EXERCISE DESCRIPTION:
In the entries below, find the line with "Task: Select the Move tool in the toolbar" and the line with "Task: Click the word Records on the dark card"; give again those lines and every line between them, exactly.

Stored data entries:

###

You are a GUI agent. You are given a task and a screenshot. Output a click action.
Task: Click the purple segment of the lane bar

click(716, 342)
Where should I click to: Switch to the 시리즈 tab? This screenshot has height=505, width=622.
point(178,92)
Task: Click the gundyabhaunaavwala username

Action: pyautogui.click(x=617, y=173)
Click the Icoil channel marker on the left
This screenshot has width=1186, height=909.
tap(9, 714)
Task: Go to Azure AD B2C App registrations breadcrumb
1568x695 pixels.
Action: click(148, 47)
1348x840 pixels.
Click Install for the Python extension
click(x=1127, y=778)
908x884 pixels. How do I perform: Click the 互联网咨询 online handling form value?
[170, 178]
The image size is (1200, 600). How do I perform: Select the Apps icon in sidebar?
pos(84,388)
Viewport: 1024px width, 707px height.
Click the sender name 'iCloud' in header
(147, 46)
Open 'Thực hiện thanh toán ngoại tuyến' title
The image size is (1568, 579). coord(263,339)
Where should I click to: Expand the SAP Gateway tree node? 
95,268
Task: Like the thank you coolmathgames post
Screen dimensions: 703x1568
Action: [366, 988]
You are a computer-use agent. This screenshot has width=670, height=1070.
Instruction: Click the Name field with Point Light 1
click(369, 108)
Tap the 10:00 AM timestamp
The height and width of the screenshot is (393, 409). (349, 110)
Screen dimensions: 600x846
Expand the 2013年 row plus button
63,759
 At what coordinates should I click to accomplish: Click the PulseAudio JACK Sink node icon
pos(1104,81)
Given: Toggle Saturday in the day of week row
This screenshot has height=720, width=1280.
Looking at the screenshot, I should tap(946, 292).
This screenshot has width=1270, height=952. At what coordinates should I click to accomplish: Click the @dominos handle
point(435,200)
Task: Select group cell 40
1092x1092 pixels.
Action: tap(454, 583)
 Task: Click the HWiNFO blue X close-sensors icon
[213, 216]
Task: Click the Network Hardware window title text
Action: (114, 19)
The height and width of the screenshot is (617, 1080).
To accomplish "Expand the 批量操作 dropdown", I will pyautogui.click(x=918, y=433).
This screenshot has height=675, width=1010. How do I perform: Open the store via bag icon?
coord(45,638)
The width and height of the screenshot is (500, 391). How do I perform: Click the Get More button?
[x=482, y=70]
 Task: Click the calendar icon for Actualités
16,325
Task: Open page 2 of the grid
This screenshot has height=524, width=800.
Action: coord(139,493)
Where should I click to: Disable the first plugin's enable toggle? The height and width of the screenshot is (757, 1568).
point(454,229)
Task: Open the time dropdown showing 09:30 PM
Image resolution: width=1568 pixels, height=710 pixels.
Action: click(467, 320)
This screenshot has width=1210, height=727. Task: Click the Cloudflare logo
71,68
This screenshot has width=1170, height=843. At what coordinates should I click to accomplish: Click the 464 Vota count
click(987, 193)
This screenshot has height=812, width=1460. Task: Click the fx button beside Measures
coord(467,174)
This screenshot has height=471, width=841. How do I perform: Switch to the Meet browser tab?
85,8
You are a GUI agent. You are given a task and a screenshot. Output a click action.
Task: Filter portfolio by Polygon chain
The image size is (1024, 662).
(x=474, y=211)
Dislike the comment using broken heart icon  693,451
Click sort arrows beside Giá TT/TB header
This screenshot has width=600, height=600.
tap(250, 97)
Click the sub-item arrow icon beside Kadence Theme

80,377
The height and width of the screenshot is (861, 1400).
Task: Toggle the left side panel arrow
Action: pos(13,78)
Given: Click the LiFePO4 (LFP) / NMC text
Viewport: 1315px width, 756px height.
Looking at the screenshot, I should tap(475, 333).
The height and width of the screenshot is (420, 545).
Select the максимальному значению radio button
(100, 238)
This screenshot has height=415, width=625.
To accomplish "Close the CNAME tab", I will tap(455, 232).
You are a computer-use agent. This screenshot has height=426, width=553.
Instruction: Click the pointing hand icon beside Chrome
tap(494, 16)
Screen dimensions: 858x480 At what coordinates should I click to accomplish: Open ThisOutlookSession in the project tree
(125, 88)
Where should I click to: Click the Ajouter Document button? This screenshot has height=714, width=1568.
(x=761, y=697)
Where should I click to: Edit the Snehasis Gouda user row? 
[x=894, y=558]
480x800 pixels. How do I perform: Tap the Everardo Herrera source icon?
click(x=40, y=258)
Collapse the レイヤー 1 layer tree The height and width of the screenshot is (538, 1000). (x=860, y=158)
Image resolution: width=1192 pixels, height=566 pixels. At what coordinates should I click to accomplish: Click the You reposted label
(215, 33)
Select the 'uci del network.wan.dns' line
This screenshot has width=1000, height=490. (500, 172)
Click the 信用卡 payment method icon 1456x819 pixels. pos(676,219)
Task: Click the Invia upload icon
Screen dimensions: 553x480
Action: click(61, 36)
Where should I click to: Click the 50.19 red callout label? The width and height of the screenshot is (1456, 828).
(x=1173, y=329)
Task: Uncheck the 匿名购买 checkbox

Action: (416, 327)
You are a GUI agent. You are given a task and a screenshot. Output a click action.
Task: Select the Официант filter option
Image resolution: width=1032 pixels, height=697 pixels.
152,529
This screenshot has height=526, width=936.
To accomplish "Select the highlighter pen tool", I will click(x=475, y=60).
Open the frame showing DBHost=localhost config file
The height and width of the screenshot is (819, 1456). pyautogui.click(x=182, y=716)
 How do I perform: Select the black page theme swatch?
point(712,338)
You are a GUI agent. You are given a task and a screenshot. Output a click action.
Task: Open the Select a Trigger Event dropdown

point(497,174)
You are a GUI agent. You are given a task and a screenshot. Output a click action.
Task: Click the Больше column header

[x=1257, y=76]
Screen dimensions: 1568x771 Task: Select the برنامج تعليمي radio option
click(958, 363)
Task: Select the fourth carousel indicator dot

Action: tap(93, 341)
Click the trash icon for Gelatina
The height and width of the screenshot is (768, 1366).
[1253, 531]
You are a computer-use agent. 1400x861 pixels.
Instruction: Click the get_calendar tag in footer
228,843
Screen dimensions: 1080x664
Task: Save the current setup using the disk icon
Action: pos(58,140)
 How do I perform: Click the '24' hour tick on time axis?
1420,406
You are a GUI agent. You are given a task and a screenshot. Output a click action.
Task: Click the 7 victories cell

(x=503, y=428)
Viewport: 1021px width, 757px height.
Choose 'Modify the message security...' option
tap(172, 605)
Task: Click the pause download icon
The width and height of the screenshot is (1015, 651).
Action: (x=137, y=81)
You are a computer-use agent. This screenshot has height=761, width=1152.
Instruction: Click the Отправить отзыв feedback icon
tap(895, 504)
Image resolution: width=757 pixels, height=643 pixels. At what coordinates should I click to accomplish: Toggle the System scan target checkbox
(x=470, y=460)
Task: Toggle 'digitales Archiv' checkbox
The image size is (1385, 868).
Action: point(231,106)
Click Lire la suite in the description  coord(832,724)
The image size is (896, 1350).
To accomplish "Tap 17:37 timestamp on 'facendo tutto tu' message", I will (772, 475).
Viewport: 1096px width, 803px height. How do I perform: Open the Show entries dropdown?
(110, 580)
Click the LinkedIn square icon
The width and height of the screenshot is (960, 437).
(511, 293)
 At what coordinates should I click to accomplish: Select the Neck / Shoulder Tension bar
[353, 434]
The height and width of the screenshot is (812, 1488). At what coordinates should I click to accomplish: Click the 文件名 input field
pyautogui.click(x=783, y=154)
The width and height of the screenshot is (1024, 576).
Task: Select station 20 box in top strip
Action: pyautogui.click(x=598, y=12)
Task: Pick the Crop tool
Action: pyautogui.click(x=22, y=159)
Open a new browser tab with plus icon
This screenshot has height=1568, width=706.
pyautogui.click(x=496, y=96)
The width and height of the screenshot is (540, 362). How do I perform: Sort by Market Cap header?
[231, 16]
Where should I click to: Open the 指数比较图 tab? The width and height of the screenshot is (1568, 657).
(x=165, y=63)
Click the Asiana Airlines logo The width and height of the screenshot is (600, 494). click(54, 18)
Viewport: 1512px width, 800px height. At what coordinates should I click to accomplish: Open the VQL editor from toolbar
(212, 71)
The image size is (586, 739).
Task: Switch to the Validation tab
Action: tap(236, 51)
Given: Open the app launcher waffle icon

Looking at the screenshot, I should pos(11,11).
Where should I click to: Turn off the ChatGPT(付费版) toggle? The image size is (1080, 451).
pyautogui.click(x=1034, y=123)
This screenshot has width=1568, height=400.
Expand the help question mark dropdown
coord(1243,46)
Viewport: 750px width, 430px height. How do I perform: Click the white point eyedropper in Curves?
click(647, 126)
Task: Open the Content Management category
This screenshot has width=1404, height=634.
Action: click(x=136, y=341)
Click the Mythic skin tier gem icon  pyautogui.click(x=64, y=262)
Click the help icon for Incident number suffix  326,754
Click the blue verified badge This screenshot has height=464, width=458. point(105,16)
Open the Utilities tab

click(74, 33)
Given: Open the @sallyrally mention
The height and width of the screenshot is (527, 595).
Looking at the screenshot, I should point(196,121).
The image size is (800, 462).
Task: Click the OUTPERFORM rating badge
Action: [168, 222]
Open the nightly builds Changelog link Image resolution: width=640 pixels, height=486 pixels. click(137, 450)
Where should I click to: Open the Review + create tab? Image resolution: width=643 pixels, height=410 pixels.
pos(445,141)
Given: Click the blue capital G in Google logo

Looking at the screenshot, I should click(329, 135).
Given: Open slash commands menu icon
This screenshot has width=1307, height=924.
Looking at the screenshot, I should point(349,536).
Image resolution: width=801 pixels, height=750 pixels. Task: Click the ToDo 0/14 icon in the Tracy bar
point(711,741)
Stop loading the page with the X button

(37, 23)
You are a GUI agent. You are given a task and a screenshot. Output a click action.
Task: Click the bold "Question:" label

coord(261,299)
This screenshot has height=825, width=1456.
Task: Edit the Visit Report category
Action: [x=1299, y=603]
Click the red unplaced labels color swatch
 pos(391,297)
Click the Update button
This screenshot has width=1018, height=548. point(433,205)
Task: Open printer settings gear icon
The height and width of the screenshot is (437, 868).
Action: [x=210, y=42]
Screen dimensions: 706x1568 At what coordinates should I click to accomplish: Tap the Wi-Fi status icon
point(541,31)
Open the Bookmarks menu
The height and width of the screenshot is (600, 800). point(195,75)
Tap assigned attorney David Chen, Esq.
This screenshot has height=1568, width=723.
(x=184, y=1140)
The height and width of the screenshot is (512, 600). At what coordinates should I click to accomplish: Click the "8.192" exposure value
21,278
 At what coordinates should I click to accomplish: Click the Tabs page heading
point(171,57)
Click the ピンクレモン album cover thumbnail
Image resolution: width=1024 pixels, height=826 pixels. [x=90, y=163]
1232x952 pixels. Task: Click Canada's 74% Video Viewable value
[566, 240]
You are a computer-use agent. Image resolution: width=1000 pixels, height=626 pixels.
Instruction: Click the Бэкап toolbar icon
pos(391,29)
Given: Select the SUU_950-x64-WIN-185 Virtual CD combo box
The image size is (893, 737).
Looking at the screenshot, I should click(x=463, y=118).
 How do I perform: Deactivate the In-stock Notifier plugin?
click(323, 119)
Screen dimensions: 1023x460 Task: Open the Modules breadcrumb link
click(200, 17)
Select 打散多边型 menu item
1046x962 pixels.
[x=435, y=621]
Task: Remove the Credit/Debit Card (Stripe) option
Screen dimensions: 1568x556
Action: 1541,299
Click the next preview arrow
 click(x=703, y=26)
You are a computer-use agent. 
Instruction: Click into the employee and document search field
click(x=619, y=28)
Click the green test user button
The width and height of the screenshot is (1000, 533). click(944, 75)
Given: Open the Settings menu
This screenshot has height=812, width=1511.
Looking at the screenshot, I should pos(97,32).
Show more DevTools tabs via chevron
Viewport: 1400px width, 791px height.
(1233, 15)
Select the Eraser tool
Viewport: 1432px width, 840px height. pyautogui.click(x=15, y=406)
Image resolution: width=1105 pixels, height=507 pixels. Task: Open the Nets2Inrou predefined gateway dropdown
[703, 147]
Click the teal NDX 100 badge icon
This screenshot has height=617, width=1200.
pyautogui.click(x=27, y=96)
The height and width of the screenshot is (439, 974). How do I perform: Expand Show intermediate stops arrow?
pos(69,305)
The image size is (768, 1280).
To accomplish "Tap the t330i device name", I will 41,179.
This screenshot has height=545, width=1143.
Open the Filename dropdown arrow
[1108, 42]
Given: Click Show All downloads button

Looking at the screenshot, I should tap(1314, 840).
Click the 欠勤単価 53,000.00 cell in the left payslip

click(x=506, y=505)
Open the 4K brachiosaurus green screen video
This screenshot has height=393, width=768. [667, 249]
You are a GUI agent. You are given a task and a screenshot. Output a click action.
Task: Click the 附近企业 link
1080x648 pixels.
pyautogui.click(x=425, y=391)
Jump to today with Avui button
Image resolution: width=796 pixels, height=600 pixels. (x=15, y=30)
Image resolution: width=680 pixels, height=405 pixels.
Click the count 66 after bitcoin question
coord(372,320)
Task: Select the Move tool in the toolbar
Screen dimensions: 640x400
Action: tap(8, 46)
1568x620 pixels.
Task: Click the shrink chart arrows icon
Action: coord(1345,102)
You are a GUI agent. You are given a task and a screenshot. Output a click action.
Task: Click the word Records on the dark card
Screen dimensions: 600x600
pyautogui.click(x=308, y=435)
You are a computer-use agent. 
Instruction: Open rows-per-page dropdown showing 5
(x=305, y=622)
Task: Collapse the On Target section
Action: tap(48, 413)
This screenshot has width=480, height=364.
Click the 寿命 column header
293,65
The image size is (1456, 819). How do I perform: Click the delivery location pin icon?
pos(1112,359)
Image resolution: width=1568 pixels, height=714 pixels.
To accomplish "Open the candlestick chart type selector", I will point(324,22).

###

ANSWER TO THIS TASK:
Task: Select the Move tool in the toolbar
Screen dimensions: 640x400
Action: tap(8, 46)
1568x620 pixels.
Task: Click the shrink chart arrows icon
Action: coord(1345,102)
You are a GUI agent. You are given a task and a screenshot. Output a click action.
Task: Click the word Records on the dark card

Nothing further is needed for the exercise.